*Given text*:
++++++++
Wednesday, April 12, 2006

Adventures in Academia

I ran out of 3x5 note cards and the student bookstore is closed, so my evening’s research stalled out. I realized I hadn’t updated folks in the World o’ Kip in a while so I figured I would take some time while I had it and let folks know what was happening.

Yes, I am still volunteering in the archeology lab, still taking stuff out of bags, washing stuff, drying stuff, labeling stuff and putting stuff back into bags. It’s sounds like a thrill o’minute, but I have actually learned a great deal. We also had another test dig outside of town, in which I got more experience in the glamorous world of ditch digging, experience I can hopefully parlay into a job working with a contract archeology firm over the summer. My Anthro professor said that fieldwork is very important to getting into grad school and since I can't afford to go to summer session on out-of-state tuition (and I really need the money) I’m trying to rent my soul out to the highest bidder.

I’m still working on the Blockade of Wilmington, which is the research that stalled out. I have however finished going through all the original sources up in Special Collections.

Special Collections is the area of a library with original manuscripts, old documents, records and letters that historians mine for information. If you ever come across a trunk full of old letters from your grandparents day and don’t feel like keeping it, contact your local library, university or historical society and see if they would be interested in having them. Most letters are personal in nature, but often people talk about what is happening around them because of world events and that’s the kind of stuff we like to know about. We know there was a Civil War, but how did it affect people’s daily lives? That’s what the stuff in special collections helps us understand.

You take a service elevator up to a well appointed room of dark paneling and leather chairs. You leave all your things in a wood paneled locker, taking only notebooks and pencils (no pens) into to collection room itself. You hand the clerk at the desk a slip of paper with a number on it and he or she brings out a box. You take the box over to a table, sit yourself down and enter living history.

“Furloughs will not be granted for any length of time including seven days except in extreme cases…”

“You wrote to me that Grandma told you that I spent fity dollars on my visit to you at Wilmington. Grandma was mistaken. I know Uncle that I have been very extravagant, but I didn’t spend that much…”

“Dear Col, I arrived here yesterday to find Col. N. as fat and crazy as ever…”

“Dear May, We are “sand fiddling” upon Sullivan’s Island again…”
++++++++
*What is being asked*:
Write the next part of the blog post about archeology lab work and research in Special Collections, picking up after its final quoted letter line.

A set of records
++++++++
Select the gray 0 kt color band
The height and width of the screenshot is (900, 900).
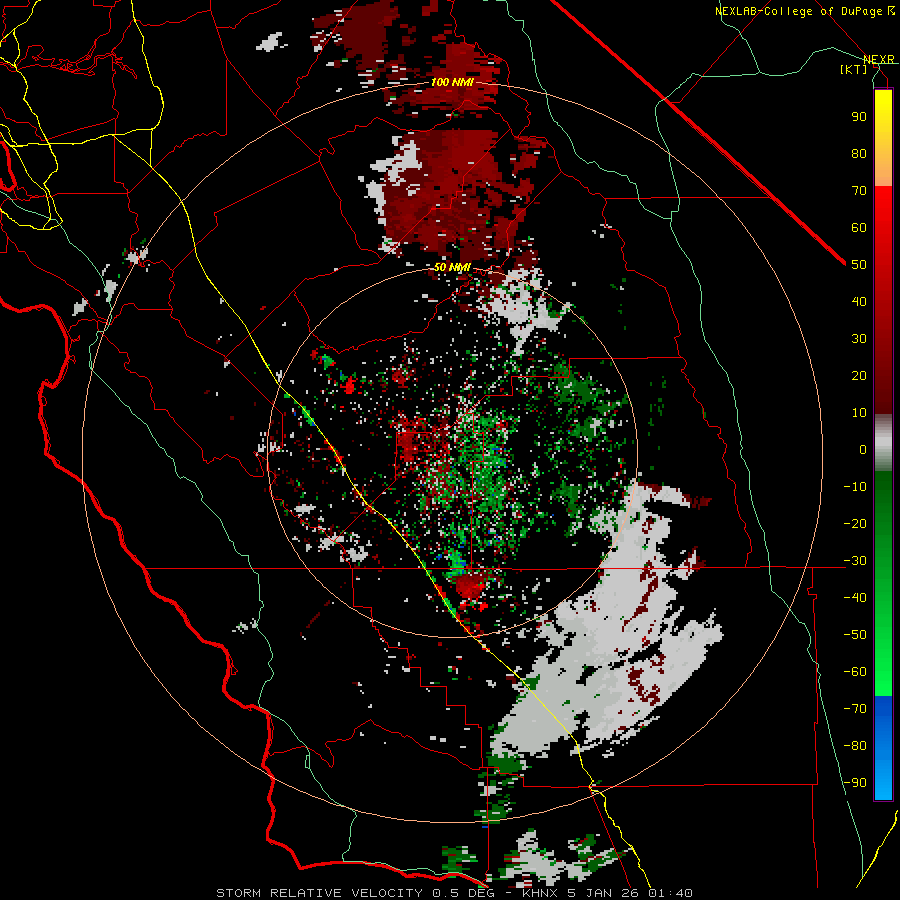883,443
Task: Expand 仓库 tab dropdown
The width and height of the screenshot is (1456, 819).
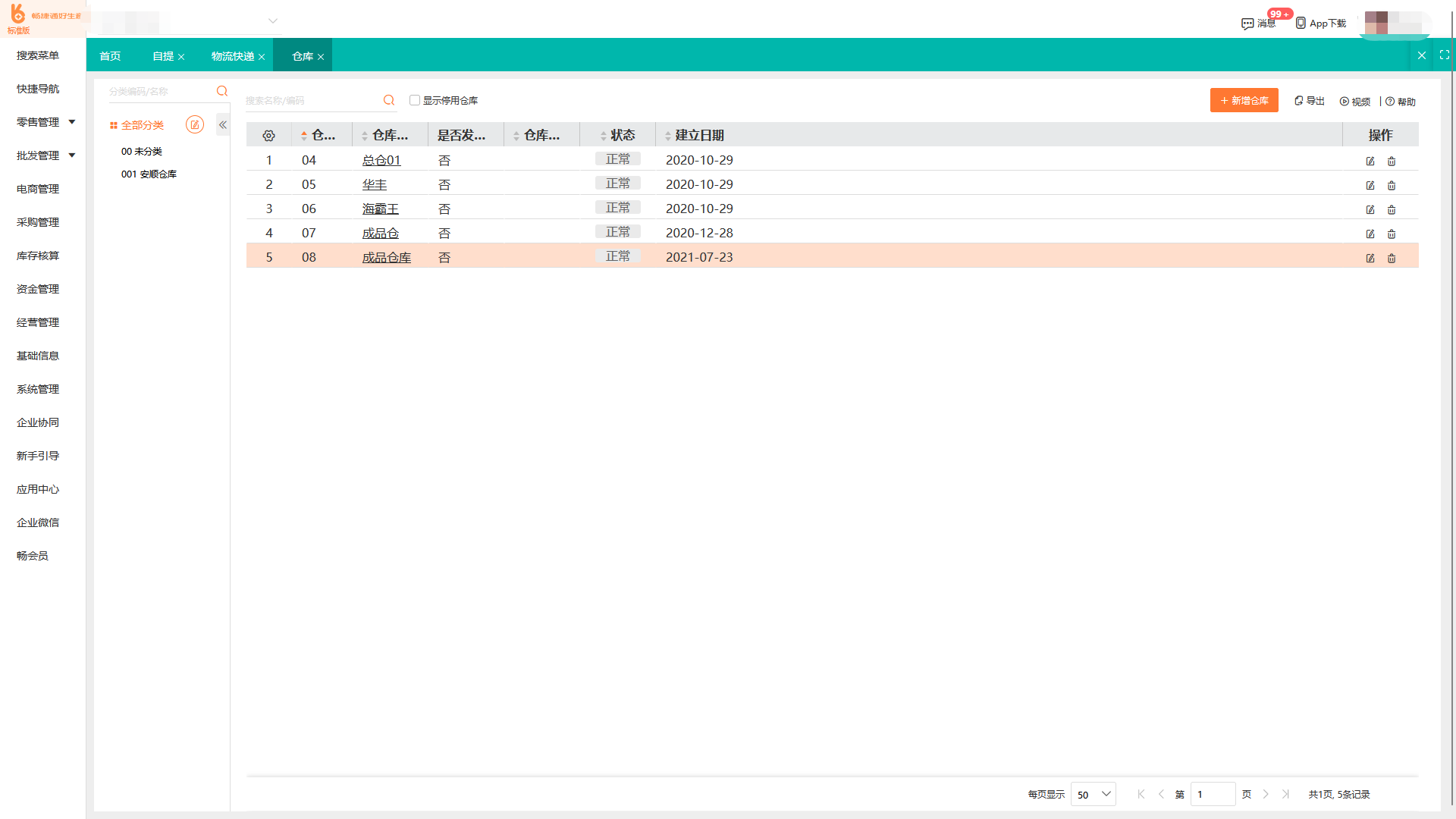Action: coord(302,56)
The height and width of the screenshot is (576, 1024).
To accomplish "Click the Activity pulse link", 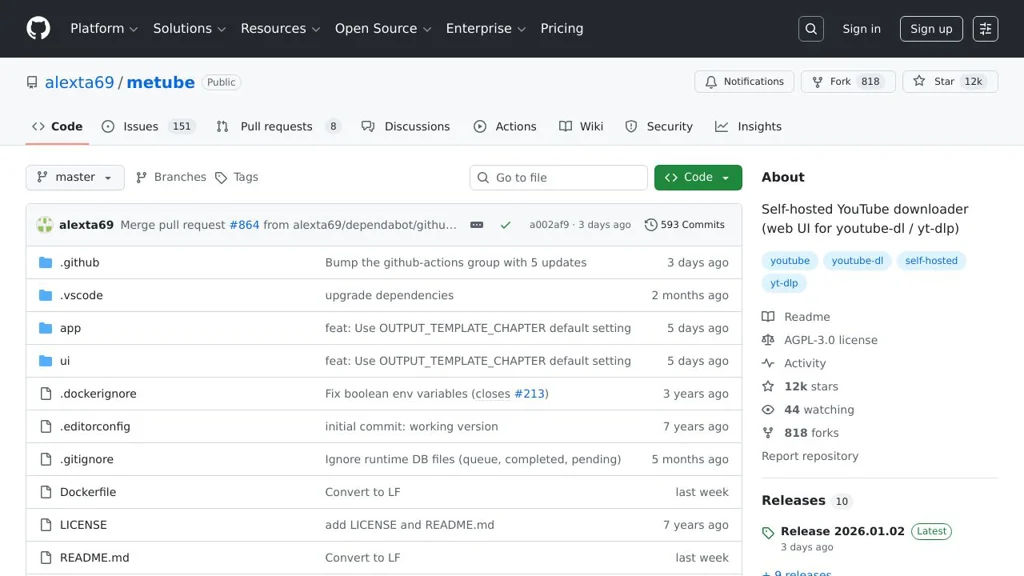I will 804,363.

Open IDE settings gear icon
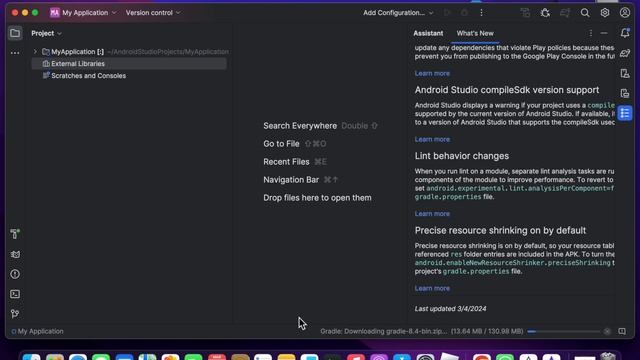tap(605, 13)
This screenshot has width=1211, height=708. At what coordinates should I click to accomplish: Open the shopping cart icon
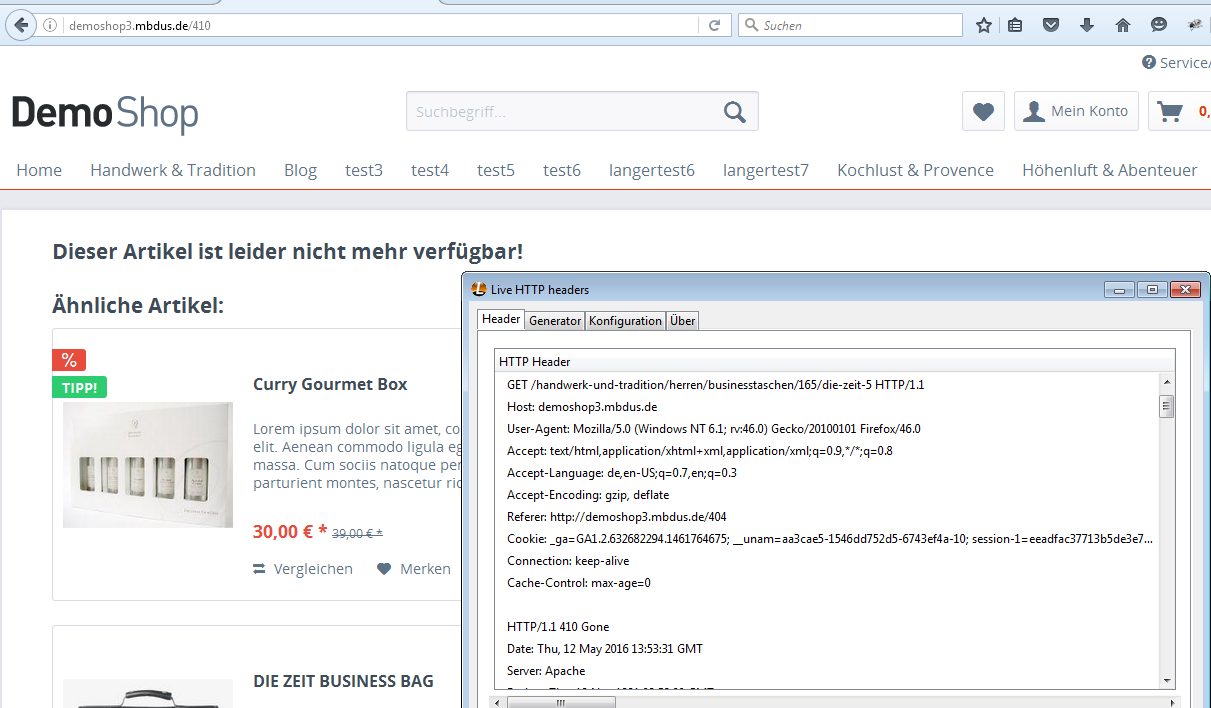[x=1168, y=111]
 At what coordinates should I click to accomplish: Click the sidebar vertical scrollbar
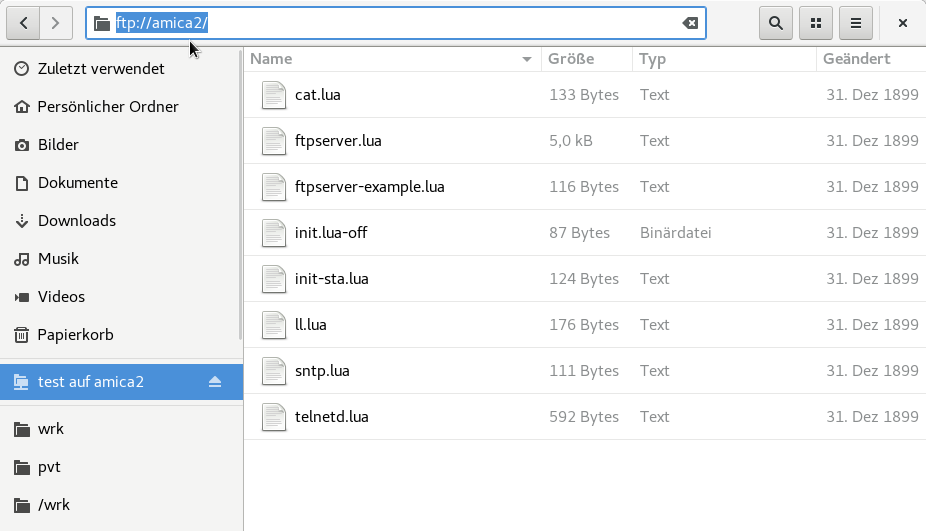[239, 200]
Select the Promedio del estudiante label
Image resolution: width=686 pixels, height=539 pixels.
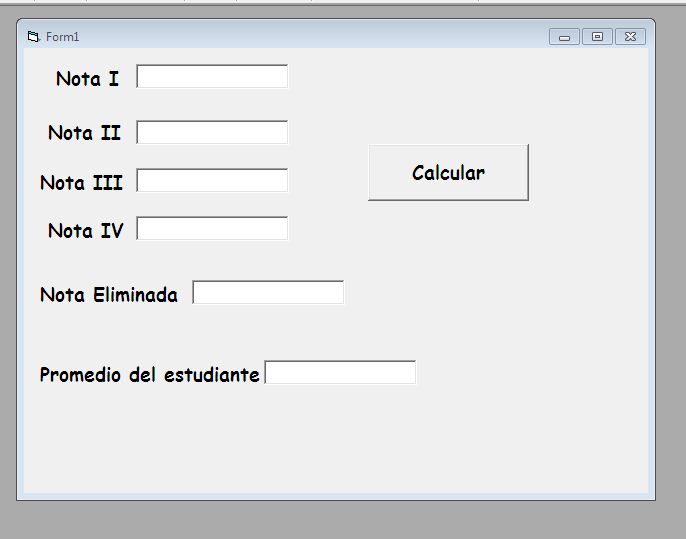click(x=150, y=375)
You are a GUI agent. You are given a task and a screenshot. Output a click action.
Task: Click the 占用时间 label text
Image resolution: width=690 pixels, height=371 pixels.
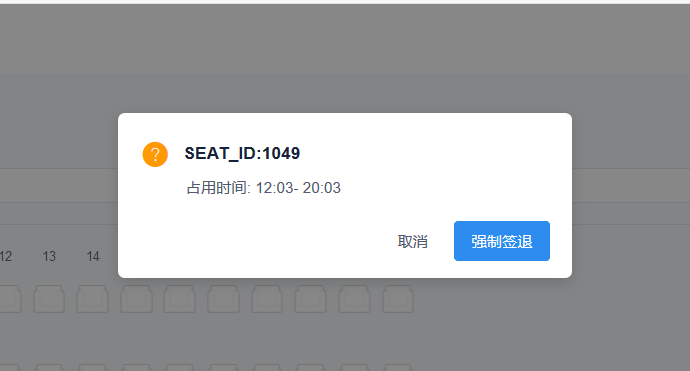216,188
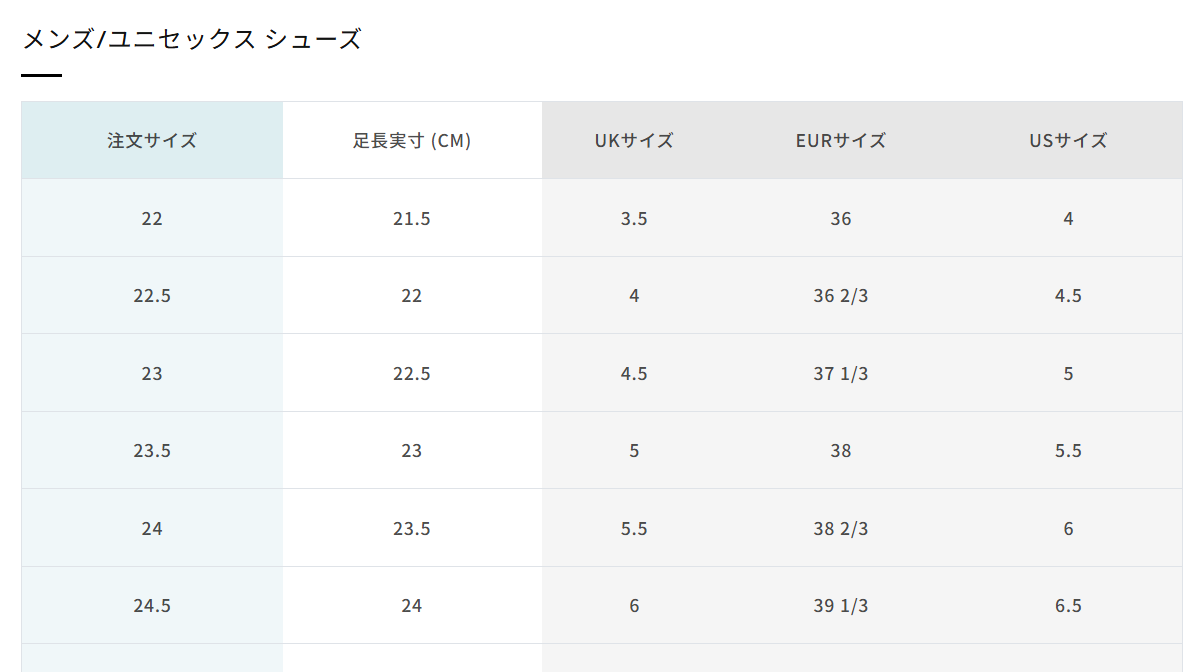Click the order size 24.5 cell
The width and height of the screenshot is (1194, 672).
click(152, 606)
++++++++
*Reply to the task*:
“My Darling, I reached home yesterday from Roanoke Island. The Yanks released me on parole, that is on our signing a written promise not to take up arms again until we were duly exchanged. This we did very cheerfully, because we knew we could be of service at home with our friends…”

“It gives me pain to think of bidding adieu to so noble and generous a band of officers. I can’t hope to find others to whom I shall become so strongly attached…”

“Mother, I know you did not think so but I love him, I do and when I think of how I shall never see or hear him again I feel as though my head and my heart will burst. I wish so much to come home. Please send for me...”

“The reports in the newspaper are so conflicting I do not know whether they passed through my neighborhood or not. It is rumored that they passed through Livingston and other reports say that they went most from Carlton…”

“Dear Mother, You must excuse bad spelling and writing for it is impossible to do is well where there is so much noise…”

“Give my Love to the family and to little Fred and Cary and to all the girls, just tell them I don’t think so much of them because I can’t hear from them and don’t get any prettys at all. Tell them I don’t like them at all if they can’t write a solider….”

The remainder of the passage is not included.